The more rigorous check for the correctness of the optimized TS structure is following intrinsic reaction coordinate (IRC). IRC follows the minimum-energy path from TS to reactants and products and you can analyze the structures along this path as well the energy profile. Performing IRC is more rigorous than simply checking the normal mode corresponding to the reaction coordinate.

If you have a Gaussian program and installed MLatom locally, the input file to MLatom is very simple:

# first of all, choose the method!
IRC
xyzfile=... # file with the optimized TS structure

Then you can check whether the IRC leads to the reactants and products you expect. You can also check the energy profile along the reaction coordinate which may look like this (details will vary depending your level):

[Credit: taken from MLatom’s documentation]

7.5. TS analysis via downhill dynamics

The problem with IRC that it goes along the minimum-energy path while real reactions never exactly stick to it. The molecules always are in complex dynamical motions and hence it is more appropriate to perform dynamics to find reaction events. Unfortunately, reaction time scales are typically too long to be directly assessed in MD. The compromise is to find TS and start MD downhill from this TS to products. Also, typically, we need to sample geometries around TS to reflect that the reaction never exactly passes through the TS. A powerful and common tool for this is quasi-classical trajectories which we already encountered before. A special consideration has to be taken that during the sampling of initial conditions, they are sampled from the normal modes orthogonal to the reaction coordinate. This is done automatically in MLatom. Since the trajectories are very slow, it is better to use active learning procedures to generate a good ML potential and accelerate such downhill MD exploration. Also, you would need to run thousands of trajectories in both forward and backward directions to properly analyze the distribution of the reaction outcomes, particularly for the reactions with post-TS bifurcation (very interesting class of reactions where you can observe formation of several different products from the same TS!).

You can try yourself to run downhill MD from the TS:

Example ML-TS-3.

Run several quasi-classical trajectories for the Diels–Alder reaction starting from the TS.

Analyze where this dynamics leads. Is it consistent with the previous analysis with normal modes and IRC?

MD
MLmodelType=ANI
MLmodelIn=da_energy_ani.npz
initConditions=harmonic-quantum-boltzmann
normalModeFile=da_eqmol.json
initTemperature=300
trun=150
dt=0.5

For this dynamics, you need:

da_eqmol.json - file with frequencies and normal modes: (you can generate such files when you perform freq calculations with MLatom, they will be stored in freq1.json).
da_energy_ani.npz - ANI model pretrained on B3LYP/6-31G* data for you.

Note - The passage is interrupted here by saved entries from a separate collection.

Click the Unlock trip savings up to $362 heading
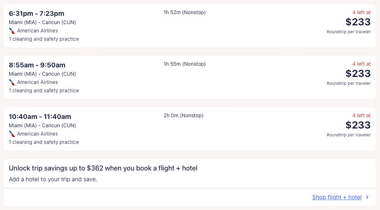click(103, 168)
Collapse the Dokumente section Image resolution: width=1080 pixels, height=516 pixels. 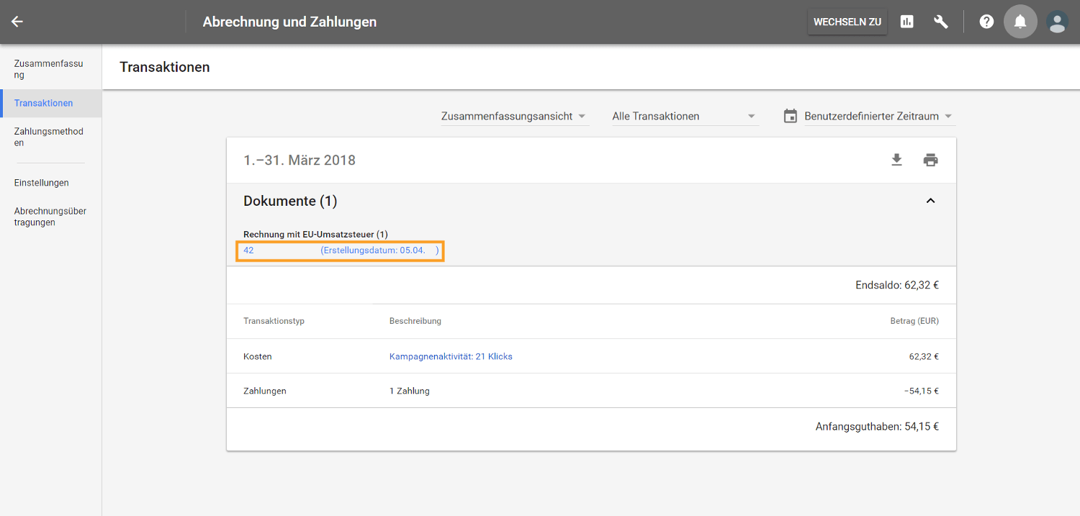point(930,201)
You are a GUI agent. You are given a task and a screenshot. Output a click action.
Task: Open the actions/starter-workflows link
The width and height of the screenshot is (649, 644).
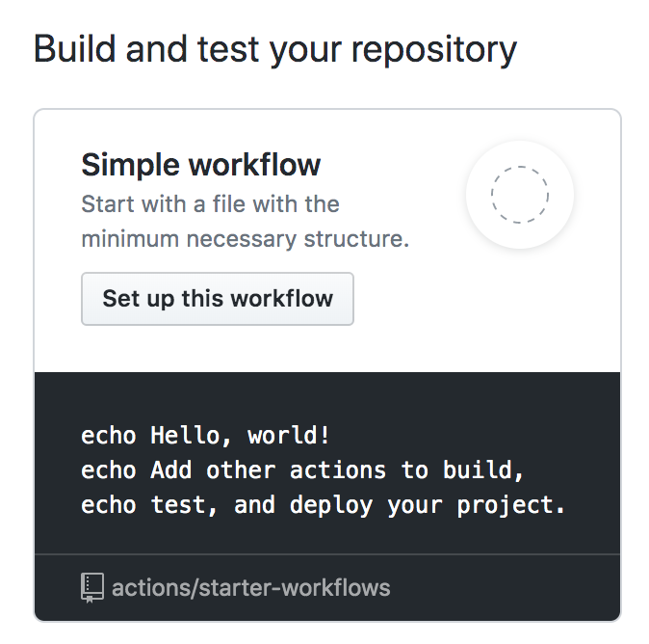(250, 586)
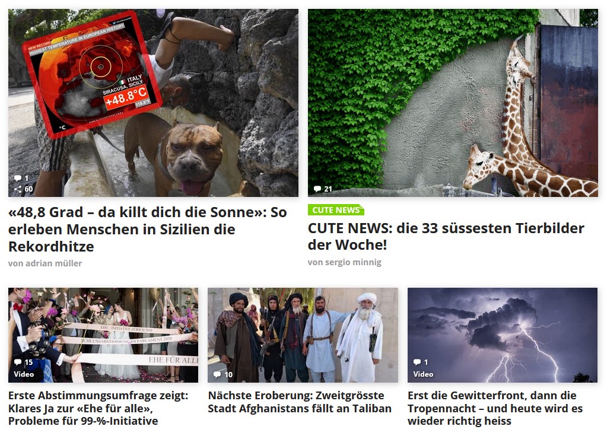Click share icon showing 60 shares
Viewport: 607px width, 439px height.
coord(18,189)
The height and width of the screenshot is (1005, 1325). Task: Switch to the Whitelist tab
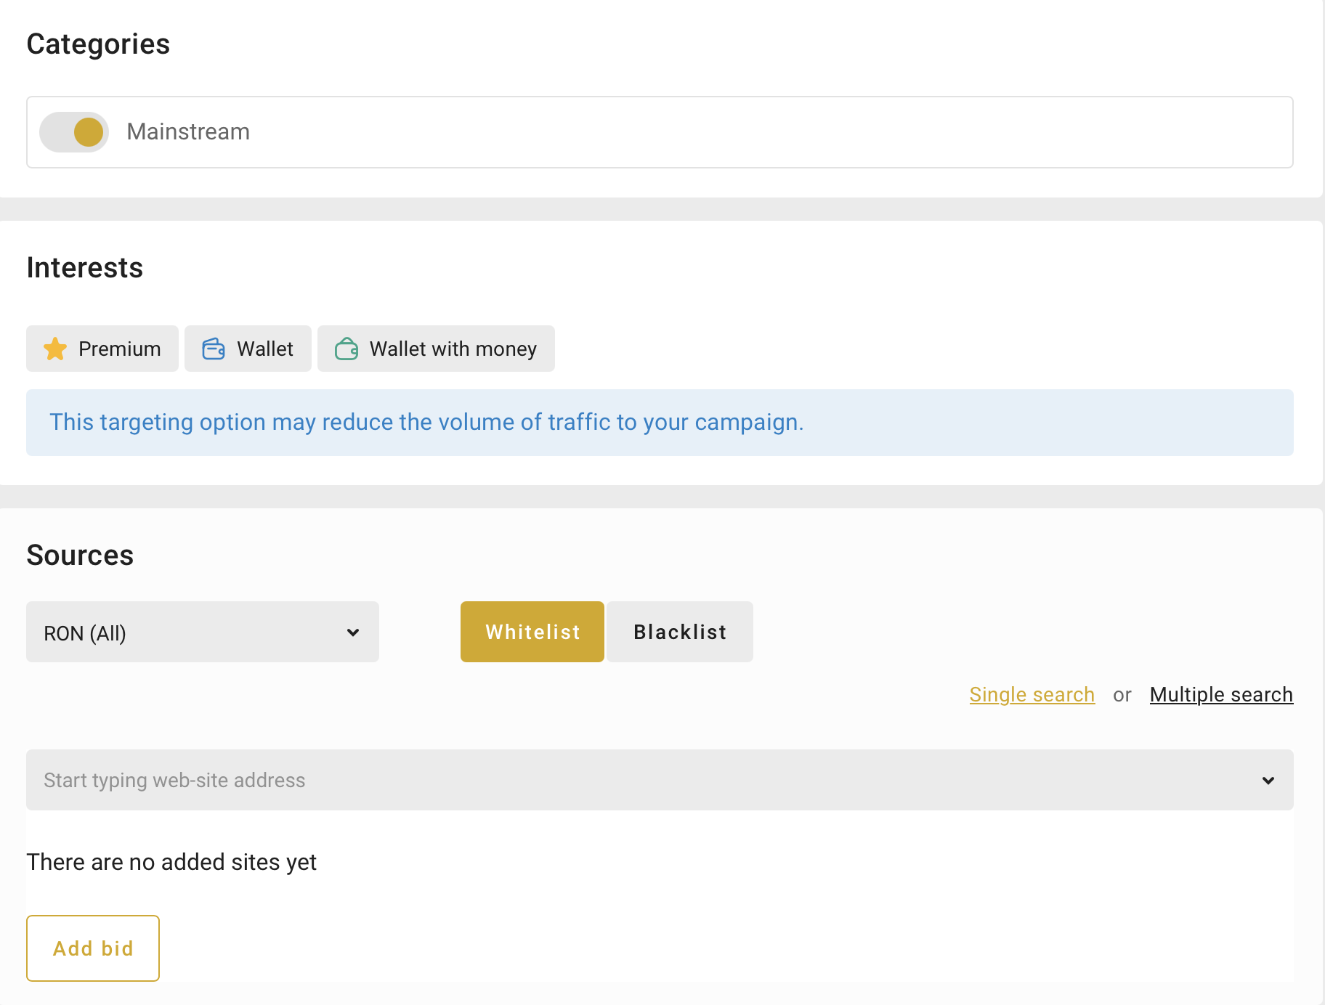click(x=532, y=632)
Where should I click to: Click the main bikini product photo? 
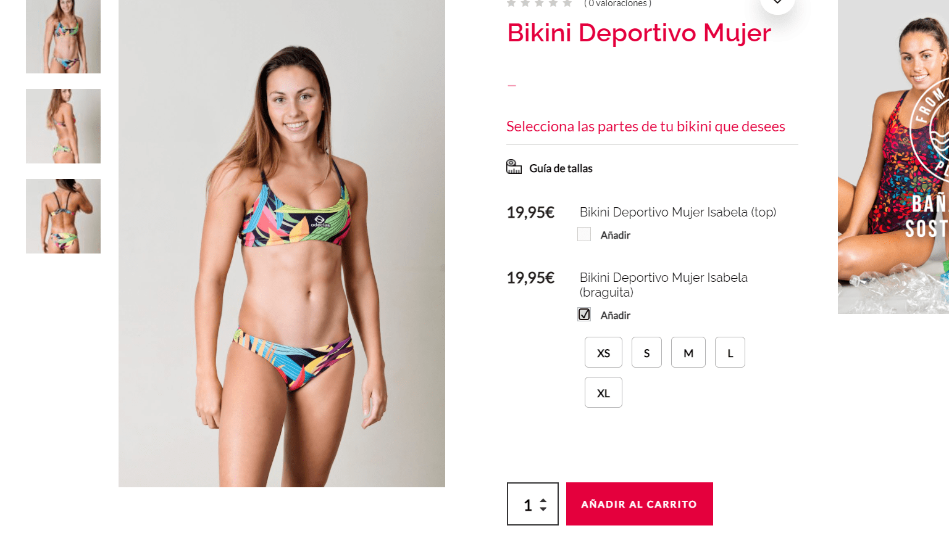tap(282, 244)
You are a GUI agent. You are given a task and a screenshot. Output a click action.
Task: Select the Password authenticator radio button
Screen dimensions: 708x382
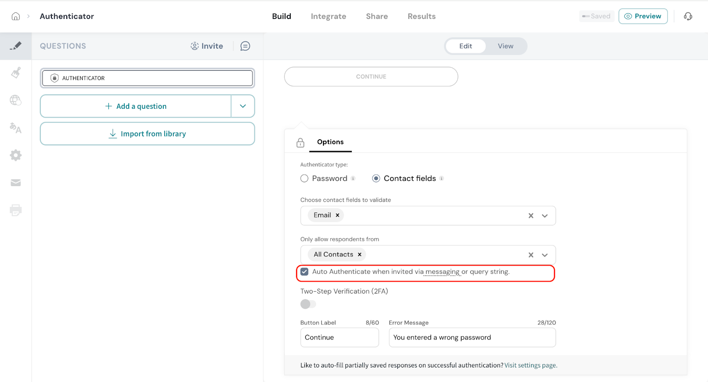tap(304, 179)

You can use your own level of theory but this dynamics might be quite slow while ML model is much faster.

If you use the same initial conditions but flip the sign in velocities, you can get the set of forward and backward trajectories which you can later put together in one trajectory. If this trajectories goes from reactants to products (or vice versae), it is reactive but some small fraction of trajectories will be non-reactive (i.e., starting and ending with reactants or products).

When you run many such dynamics you can obtain beautiful reaction trajectories like we obtained:

For larger reactions, you can even find some roaming like we did for the Diels–Alder reaction of fullerene with 2,3-dimethyl-1,3-butadiene:

You can only obtain such insights with thousands of long trajectories which are much faster with MLPs.

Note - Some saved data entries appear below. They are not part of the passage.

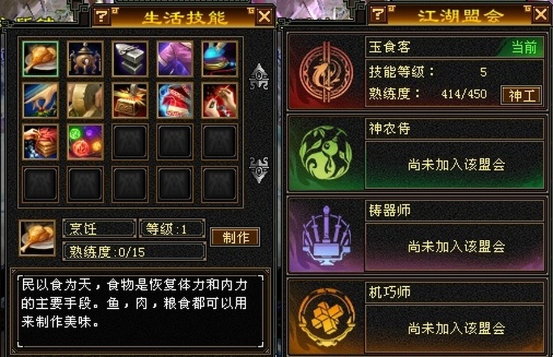Select the exploding treasure chest skill icon
The width and height of the screenshot is (553, 357).
click(x=130, y=101)
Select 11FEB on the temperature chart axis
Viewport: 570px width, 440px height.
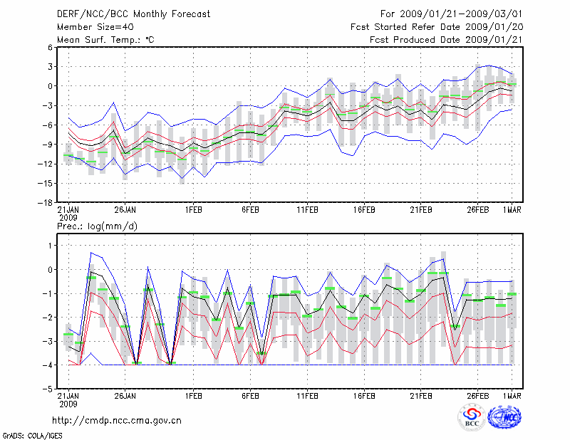(x=307, y=210)
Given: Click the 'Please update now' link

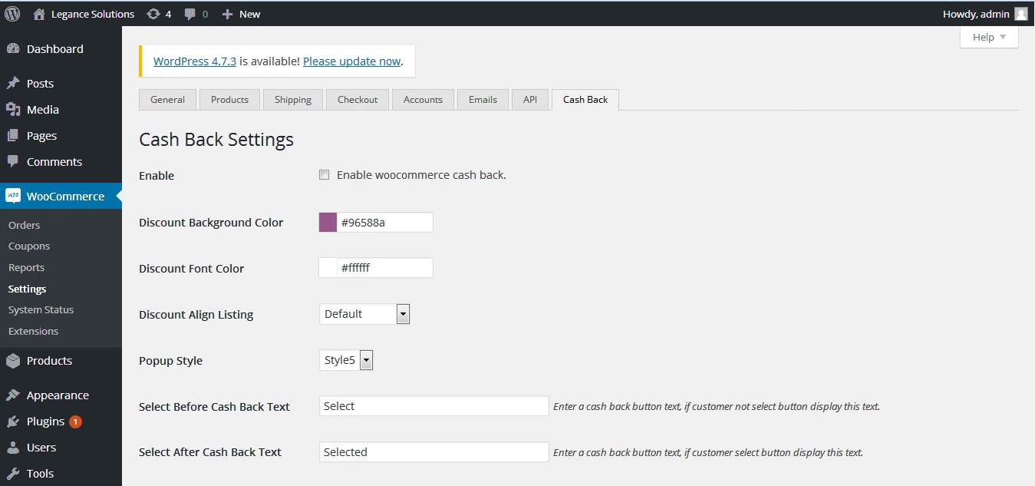Looking at the screenshot, I should 351,61.
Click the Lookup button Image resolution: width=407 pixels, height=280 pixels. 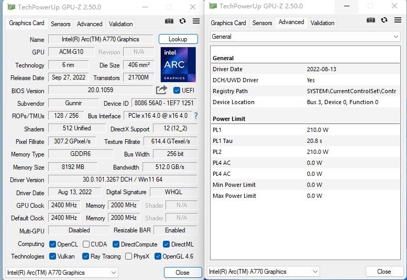178,39
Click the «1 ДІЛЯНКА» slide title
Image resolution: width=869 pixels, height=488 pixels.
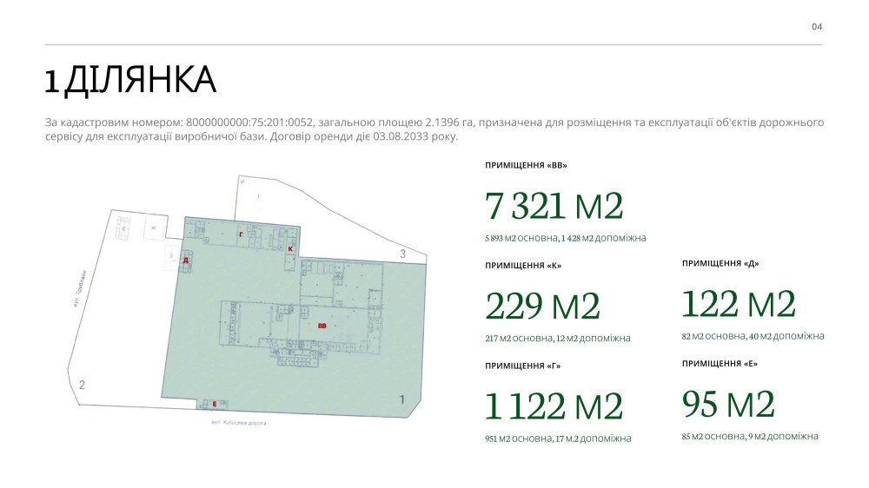130,81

7.6. Quasiclassical trajectories analysis on the bifurcating pericyclic reaction

If you ever wondered how to get the computation of the beautiful reaction mechanisms, below are instructions from MLatom’s documentation prepared by Yuxinxin Chen.

In this section, we will reproduce the quasiclassical trajectories for bifurcating pericyclic reaction reported in JACS (2017) 139, 8251, where the human experts manually chosen the B3LYP-D3/6-31G* level of theory and got the distribution of the products with the resulting 117 reactive trajectories. With the UAIQM models, we can quickly shoot 1000 trajectories and get 867 reactive ones, while the energy profile is more accurate than B3LYP which is known for low reliability on energy prediction.

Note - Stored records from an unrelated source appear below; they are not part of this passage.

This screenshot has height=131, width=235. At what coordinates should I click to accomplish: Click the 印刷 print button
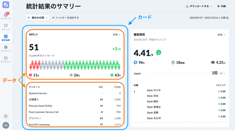222,6
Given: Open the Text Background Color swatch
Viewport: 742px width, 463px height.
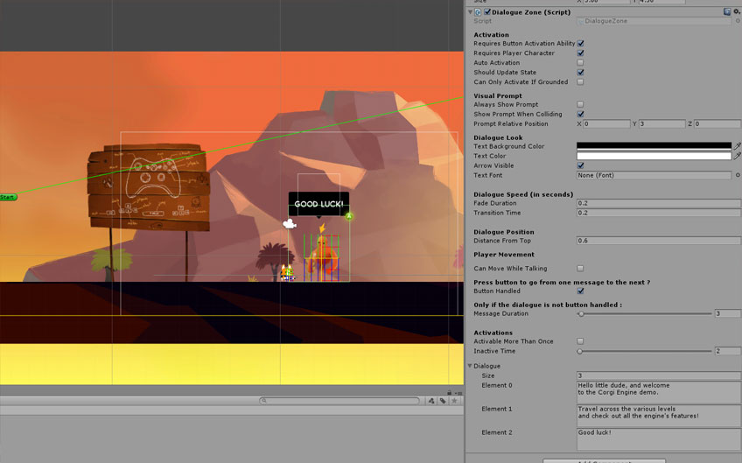Looking at the screenshot, I should [x=654, y=146].
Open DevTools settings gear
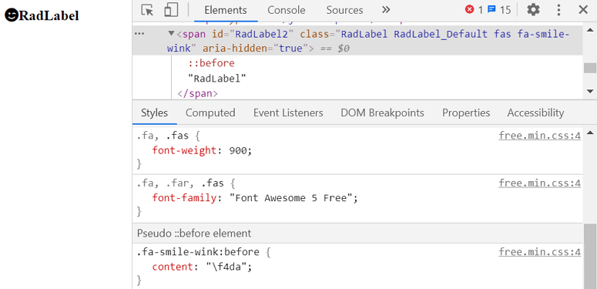The width and height of the screenshot is (597, 289). pos(533,10)
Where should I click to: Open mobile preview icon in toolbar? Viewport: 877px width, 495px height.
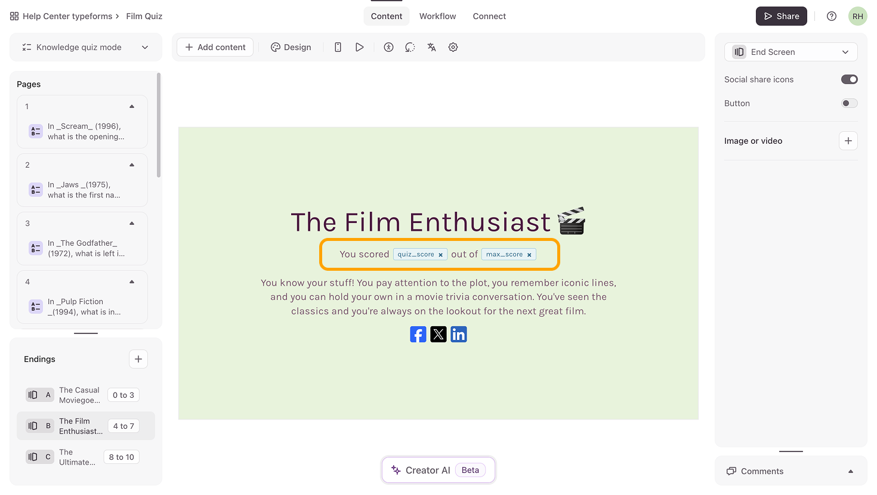tap(338, 47)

Below we provide instructions on the procedure to propagate one trajectory in less than one minute with our UAIQM models. Time budget is reduced to 0.1 s for UAIQM method. The same setting for quasi-classical MD will be used as that in the original paper, i.e. 500 fs long trajectory with 1 fs time step starting from region near ambimodal transition state. Initial transition state file can be downloaded: TS1.xyz.

import mlatom as ml

# load initial transitiona state
init_ts1 = ml.data.molecule.from_xyz_file('TS1.xyz')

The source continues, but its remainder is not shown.